The same lack of rigour was displayed by the Department of Culture, Media and Sport (DCMS) Select Committee in its brief 2021 enquiry into racism in cricket. Azeem Rafiq’s evidence was given a very sympathetic hearing, but the Committee made no serious effort to hear from those who disputed Rafiq’s allegations. When the most serious of these allegations were subsequently investigated in detail by the ECB’s Cricket Discipline Commission, 11 of the 26 charges were found to be ‘not proved’, including the most high-profile allegation made against former England captain Michael Vaughan.

Also, at 6.3.13, ICEC claims that ‘the strong evidence of inequitable outcomes highlighted in our Chapter 4, State of Equity in Cricket demonstrate that institutional and structural racism continue to shape the experience of, and opportunities for, many in the game.’ This illustrates the ICEC’s mindset. The truth is that, as the 2021 report of the Commission on Race and Ethnic Disparities showed, unequal outcomes cannot of themselves demonstrate racism; there may be many other factors at play.  

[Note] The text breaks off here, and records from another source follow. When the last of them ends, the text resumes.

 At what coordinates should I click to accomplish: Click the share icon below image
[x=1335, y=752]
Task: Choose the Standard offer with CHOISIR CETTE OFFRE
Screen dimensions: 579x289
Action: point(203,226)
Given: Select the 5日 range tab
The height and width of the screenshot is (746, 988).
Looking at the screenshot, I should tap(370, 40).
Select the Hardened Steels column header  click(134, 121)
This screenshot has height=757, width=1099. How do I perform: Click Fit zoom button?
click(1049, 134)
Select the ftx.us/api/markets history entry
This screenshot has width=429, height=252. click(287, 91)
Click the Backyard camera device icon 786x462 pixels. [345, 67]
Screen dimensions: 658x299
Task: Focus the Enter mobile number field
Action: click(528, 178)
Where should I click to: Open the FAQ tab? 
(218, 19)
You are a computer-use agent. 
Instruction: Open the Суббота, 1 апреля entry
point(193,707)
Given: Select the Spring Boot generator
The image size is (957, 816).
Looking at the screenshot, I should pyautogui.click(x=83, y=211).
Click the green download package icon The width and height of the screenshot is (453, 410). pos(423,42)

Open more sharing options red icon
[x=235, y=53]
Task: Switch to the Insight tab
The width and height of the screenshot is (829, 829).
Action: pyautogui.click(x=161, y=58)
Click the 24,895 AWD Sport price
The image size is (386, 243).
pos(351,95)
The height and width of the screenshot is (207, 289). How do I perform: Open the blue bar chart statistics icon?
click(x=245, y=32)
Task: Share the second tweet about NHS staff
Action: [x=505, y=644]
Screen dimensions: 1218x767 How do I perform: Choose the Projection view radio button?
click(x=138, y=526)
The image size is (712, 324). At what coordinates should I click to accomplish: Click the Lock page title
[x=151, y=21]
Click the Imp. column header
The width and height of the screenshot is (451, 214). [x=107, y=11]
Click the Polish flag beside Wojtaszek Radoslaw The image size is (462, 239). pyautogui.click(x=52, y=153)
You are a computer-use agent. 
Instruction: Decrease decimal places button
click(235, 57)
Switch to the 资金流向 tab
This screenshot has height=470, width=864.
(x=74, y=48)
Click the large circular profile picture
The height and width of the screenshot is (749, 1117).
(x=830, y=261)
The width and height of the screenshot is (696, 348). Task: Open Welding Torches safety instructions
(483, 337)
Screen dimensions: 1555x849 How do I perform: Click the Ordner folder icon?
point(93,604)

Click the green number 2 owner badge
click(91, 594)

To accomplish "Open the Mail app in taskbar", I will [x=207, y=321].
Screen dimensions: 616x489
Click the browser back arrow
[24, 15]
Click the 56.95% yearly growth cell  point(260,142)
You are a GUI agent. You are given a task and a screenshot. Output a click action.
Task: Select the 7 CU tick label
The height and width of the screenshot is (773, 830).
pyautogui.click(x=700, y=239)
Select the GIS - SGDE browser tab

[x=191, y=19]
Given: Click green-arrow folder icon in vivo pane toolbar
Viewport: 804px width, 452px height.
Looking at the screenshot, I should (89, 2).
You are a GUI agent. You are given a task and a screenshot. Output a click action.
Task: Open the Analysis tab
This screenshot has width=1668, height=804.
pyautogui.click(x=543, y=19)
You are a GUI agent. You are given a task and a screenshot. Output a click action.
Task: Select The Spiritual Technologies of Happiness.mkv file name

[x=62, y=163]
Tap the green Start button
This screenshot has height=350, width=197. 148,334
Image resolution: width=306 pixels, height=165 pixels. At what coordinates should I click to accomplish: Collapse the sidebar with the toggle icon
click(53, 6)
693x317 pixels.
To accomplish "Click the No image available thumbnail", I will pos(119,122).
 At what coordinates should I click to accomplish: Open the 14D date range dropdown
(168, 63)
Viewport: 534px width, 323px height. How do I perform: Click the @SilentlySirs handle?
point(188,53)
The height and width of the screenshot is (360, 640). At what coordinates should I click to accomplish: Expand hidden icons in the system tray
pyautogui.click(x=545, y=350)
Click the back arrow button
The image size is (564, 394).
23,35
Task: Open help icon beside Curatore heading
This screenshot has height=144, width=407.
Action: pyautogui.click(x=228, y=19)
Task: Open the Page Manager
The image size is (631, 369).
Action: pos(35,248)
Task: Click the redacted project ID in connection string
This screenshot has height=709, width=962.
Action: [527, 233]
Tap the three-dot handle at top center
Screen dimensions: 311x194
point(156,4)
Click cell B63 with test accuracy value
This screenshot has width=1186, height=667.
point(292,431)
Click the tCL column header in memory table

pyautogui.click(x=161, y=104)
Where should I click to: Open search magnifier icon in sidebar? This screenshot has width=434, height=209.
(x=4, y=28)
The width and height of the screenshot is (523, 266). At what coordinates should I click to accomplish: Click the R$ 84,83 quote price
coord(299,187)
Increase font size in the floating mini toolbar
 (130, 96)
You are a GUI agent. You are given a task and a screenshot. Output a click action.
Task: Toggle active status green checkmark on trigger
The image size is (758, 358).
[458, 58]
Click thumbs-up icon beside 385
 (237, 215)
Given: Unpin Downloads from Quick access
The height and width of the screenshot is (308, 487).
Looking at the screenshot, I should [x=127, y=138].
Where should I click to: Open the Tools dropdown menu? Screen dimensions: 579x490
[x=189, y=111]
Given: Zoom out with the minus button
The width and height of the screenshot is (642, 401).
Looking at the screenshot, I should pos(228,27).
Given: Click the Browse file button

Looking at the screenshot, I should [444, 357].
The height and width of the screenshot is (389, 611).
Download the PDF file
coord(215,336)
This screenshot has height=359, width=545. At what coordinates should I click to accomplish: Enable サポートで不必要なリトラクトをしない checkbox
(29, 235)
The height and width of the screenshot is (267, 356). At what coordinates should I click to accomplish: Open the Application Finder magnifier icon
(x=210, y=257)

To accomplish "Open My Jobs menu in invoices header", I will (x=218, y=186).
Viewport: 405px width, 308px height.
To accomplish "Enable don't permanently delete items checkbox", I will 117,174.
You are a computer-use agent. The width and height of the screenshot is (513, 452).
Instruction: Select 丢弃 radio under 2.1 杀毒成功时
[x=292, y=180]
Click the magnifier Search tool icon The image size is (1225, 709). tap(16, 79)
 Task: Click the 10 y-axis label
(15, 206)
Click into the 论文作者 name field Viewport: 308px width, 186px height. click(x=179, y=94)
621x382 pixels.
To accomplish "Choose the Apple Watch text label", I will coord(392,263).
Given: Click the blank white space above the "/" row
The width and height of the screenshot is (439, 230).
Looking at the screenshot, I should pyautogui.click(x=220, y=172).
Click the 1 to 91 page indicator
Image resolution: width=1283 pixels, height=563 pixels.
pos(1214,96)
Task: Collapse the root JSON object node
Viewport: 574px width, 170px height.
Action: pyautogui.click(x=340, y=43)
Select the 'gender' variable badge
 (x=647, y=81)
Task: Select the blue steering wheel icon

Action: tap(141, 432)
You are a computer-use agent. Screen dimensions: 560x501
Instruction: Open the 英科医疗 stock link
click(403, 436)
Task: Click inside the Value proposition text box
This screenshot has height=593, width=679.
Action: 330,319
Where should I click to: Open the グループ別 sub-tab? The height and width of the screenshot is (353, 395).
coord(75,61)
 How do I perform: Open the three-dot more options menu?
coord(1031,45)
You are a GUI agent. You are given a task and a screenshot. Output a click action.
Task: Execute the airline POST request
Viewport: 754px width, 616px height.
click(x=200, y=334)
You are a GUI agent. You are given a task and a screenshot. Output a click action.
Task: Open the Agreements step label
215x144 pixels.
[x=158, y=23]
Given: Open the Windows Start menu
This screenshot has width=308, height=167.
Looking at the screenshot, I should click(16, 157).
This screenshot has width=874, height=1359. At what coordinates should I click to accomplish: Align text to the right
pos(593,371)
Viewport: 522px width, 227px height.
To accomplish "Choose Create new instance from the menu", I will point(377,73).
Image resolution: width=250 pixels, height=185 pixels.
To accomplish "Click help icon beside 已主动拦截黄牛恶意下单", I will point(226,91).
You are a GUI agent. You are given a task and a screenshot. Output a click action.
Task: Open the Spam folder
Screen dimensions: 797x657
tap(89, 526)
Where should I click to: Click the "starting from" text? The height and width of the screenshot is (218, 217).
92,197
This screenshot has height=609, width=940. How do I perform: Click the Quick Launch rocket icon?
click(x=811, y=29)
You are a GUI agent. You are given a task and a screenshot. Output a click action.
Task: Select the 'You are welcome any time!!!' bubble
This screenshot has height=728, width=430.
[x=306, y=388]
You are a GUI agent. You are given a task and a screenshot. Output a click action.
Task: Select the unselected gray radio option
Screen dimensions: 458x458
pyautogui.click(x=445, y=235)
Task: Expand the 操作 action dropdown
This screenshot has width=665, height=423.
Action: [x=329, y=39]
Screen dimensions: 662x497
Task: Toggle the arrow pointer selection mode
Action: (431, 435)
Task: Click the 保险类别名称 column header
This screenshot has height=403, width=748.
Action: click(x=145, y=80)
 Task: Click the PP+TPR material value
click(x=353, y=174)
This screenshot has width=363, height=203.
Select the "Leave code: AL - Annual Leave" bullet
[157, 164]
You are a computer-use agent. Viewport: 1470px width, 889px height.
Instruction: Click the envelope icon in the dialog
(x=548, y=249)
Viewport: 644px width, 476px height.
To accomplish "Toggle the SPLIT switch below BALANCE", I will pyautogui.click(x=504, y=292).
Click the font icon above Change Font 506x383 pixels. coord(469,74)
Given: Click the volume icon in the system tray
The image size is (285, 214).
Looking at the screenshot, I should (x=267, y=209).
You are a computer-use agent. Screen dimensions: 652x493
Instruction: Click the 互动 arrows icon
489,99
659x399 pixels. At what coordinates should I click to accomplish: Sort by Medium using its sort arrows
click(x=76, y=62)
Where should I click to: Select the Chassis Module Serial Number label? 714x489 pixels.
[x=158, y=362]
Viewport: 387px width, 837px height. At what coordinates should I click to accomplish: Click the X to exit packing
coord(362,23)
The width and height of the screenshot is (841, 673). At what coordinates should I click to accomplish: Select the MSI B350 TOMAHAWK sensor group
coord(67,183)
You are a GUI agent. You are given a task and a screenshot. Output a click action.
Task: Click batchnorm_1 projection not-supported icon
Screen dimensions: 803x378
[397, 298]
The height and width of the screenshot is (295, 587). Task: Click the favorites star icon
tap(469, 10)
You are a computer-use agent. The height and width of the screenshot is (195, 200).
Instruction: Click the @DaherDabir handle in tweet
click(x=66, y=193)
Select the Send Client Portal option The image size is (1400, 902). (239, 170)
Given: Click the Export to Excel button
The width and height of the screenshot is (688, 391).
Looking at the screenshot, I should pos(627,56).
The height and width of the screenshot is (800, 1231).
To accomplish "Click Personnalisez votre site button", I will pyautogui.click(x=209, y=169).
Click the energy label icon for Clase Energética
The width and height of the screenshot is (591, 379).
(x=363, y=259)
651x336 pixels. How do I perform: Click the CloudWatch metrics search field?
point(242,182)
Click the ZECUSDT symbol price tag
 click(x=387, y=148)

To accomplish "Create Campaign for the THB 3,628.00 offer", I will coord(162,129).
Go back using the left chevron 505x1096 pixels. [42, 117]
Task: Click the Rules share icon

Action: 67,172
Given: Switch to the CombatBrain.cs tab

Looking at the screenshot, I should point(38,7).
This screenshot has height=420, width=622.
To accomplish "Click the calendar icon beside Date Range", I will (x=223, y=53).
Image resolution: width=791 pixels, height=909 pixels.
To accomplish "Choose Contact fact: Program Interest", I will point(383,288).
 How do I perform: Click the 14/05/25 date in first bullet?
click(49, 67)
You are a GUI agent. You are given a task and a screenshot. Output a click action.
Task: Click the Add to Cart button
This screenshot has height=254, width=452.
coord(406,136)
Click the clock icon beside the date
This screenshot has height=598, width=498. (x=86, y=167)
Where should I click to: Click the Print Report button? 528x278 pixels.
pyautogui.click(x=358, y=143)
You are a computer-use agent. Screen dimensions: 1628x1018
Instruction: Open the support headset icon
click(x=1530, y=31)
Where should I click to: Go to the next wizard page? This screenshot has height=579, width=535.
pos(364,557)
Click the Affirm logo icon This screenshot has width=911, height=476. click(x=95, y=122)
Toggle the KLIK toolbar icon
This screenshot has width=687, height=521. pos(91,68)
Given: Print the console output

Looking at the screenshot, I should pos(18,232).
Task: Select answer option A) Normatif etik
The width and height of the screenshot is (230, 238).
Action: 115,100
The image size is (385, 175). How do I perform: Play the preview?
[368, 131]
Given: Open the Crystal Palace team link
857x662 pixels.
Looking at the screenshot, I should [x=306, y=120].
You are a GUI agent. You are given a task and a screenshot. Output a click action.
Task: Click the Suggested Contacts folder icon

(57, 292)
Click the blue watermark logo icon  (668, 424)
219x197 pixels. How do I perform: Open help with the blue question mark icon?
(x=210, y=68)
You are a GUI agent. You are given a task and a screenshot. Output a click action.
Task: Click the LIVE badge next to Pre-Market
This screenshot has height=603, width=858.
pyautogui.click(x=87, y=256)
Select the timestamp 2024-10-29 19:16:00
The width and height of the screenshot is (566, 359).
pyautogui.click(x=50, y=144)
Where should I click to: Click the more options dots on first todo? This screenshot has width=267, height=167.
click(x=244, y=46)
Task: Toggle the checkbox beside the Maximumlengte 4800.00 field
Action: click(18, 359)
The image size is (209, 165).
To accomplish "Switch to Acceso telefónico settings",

ICEC seeks to impose EDI dogma, with a heavy hand, on English cricket. For example, recommendation 20d is that a requirement should be placed upon counties, backed up by ECB sanctions, to improve the diversity and inclusivity of county memberships, focusing particularly on ethnicity, gender and class/socio-economic status, with targets based on each county’s demographic. ICEC seem not to understand that membership is a matter of individual choice, and that members may not wish to be categorised by ethnicity or social class. The recommendation conjures up the grotesque prospect of membership applicants being turned away because they belong to an ethnic group, gender or social class that is already over-represented from ICEC’s point of view.

While equity, diversity and inclusion are all desirable in themselves, EDI as preached by the likes of ICEC is an ideology, and ICEC’s recommendations would create a bureaucratic nightmare which would surely drive many volunteers away from involvement in cricket. The recent Coutts debanking imbroglio demonstrates how easily the good intentions of institutions in adopting apparently benign policies like EDI can produce malign outcomes, such that inclusivity becomes an excuse for excluding those whose opinions the institution does not like. ECB have undertaken to respond to the ICEC report within 100 days – that is, by early October. They have already issued a blanket apology for discrimination, and have recently accepted ICEC’s recommendation to raise match fees for England’s women players to the same level as England’s men – a well-meaning gesture which ignores the fact that the revenues raised by men’s cricket are many times higher than those raised by the women’s game. For the sake of the future of English cricket, following an epic Ashes series which caught the imagination of people across the country, one can only hope that ECB resist ICEC’s divisive proposals to tie the game up in a thicket of new EDI rules, roles and regulations.